Problem statement: Which lines in the rows below contain the string "值得注意的是"? Gather and copy each of them, treating case as significant.

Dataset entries
*** Block opens ***
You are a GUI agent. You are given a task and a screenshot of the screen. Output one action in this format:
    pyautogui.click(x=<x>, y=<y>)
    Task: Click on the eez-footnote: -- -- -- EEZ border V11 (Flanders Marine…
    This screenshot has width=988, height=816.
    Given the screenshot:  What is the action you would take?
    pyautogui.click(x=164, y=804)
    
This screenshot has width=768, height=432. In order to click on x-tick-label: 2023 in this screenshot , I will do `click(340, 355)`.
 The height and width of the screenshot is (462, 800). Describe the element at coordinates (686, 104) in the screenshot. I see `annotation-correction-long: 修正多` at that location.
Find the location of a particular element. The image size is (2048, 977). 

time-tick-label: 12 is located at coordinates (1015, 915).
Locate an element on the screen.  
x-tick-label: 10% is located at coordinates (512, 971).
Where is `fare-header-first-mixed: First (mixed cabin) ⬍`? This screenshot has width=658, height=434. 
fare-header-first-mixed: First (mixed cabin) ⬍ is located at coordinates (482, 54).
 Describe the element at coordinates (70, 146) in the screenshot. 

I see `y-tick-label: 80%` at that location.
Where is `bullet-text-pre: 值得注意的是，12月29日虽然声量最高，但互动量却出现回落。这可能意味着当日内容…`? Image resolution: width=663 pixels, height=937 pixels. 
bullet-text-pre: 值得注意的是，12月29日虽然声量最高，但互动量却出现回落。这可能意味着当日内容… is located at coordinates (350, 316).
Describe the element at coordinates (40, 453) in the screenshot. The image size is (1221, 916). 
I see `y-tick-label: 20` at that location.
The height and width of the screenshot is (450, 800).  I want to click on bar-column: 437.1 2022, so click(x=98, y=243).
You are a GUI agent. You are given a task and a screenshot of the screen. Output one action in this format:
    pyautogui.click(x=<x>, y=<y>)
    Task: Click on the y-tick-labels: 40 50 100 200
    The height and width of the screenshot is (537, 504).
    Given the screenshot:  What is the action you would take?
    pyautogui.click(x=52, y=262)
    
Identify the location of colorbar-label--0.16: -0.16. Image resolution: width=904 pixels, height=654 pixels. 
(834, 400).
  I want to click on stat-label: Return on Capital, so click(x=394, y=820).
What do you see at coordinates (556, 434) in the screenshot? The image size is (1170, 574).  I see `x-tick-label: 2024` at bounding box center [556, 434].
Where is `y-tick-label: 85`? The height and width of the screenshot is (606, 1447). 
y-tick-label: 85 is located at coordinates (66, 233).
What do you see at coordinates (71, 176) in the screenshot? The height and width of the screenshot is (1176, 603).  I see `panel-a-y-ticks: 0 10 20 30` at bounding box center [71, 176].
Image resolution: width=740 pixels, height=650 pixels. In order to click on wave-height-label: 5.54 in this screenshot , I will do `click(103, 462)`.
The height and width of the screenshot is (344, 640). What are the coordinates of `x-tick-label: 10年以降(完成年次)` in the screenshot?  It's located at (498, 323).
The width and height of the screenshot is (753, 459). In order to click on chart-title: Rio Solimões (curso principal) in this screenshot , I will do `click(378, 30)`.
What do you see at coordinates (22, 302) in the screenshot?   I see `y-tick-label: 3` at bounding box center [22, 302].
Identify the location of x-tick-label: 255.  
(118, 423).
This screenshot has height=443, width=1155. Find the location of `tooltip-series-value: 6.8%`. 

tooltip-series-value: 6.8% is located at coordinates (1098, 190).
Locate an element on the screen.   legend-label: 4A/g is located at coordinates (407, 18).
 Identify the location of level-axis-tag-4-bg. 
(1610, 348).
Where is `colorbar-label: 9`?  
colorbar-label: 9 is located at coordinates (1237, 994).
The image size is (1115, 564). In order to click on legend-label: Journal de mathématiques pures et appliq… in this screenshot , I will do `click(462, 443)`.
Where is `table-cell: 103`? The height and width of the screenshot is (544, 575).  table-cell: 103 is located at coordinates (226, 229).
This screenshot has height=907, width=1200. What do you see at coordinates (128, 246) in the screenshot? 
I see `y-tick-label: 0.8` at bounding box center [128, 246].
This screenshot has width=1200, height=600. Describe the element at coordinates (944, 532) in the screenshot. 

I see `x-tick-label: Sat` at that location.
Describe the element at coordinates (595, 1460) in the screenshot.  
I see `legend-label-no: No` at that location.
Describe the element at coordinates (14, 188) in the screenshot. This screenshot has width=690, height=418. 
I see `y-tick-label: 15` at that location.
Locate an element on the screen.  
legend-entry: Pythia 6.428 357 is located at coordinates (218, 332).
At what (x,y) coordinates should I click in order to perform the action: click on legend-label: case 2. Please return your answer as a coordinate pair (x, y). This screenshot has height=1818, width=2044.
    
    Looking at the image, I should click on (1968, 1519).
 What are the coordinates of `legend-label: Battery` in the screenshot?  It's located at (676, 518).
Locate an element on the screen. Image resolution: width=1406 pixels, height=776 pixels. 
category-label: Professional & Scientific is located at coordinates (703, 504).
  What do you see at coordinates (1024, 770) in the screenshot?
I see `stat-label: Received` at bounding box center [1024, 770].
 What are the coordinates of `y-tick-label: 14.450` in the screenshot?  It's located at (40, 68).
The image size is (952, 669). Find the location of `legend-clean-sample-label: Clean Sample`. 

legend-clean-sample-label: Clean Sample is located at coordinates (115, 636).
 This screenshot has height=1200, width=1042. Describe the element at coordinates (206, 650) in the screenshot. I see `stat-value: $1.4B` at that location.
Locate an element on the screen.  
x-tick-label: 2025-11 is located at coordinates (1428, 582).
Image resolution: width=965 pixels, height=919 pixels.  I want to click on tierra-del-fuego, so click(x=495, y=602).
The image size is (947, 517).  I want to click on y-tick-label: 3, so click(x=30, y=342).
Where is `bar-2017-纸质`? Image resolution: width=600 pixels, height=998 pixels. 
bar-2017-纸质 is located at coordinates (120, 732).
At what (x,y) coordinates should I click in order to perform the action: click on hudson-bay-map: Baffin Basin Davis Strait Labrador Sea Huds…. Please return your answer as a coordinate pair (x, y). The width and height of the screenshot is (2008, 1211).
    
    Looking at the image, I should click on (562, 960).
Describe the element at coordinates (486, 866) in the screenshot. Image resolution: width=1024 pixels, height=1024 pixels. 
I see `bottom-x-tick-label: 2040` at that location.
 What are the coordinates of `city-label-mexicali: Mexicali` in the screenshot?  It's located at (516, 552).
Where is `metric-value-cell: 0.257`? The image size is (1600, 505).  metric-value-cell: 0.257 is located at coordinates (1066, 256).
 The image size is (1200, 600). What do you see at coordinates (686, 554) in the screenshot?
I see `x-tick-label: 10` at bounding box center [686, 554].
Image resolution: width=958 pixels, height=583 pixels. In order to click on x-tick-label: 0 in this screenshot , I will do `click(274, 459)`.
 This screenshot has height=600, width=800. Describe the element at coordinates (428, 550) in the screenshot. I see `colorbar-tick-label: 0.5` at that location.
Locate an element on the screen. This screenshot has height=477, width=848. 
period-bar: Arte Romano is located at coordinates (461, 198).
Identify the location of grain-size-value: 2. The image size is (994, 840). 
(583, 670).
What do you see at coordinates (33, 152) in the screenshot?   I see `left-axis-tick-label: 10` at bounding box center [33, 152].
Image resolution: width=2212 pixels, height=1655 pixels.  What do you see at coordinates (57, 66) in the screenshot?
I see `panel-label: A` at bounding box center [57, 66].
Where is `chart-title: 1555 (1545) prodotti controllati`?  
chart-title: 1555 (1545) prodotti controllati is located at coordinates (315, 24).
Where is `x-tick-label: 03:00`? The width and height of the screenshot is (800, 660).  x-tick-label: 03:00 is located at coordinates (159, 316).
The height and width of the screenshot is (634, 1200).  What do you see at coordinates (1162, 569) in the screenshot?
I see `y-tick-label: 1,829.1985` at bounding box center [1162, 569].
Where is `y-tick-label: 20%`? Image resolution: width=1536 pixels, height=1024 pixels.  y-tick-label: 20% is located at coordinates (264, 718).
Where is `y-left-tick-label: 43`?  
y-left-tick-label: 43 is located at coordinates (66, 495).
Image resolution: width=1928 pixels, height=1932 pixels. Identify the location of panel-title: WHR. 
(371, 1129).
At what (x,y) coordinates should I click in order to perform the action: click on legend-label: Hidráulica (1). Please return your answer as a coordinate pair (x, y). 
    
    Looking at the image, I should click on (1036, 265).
*** Block closes ***
Output for this task:
Where is `bullet-text-pre: 值得注意的是，12月29日虽然声量最高，但互动量却出现回落。这可能意味着当日内容…`? Image resolution: width=663 pixels, height=937 pixels. 
bullet-text-pre: 值得注意的是，12月29日虽然声量最高，但互动量却出现回落。这可能意味着当日内容… is located at coordinates (350, 316).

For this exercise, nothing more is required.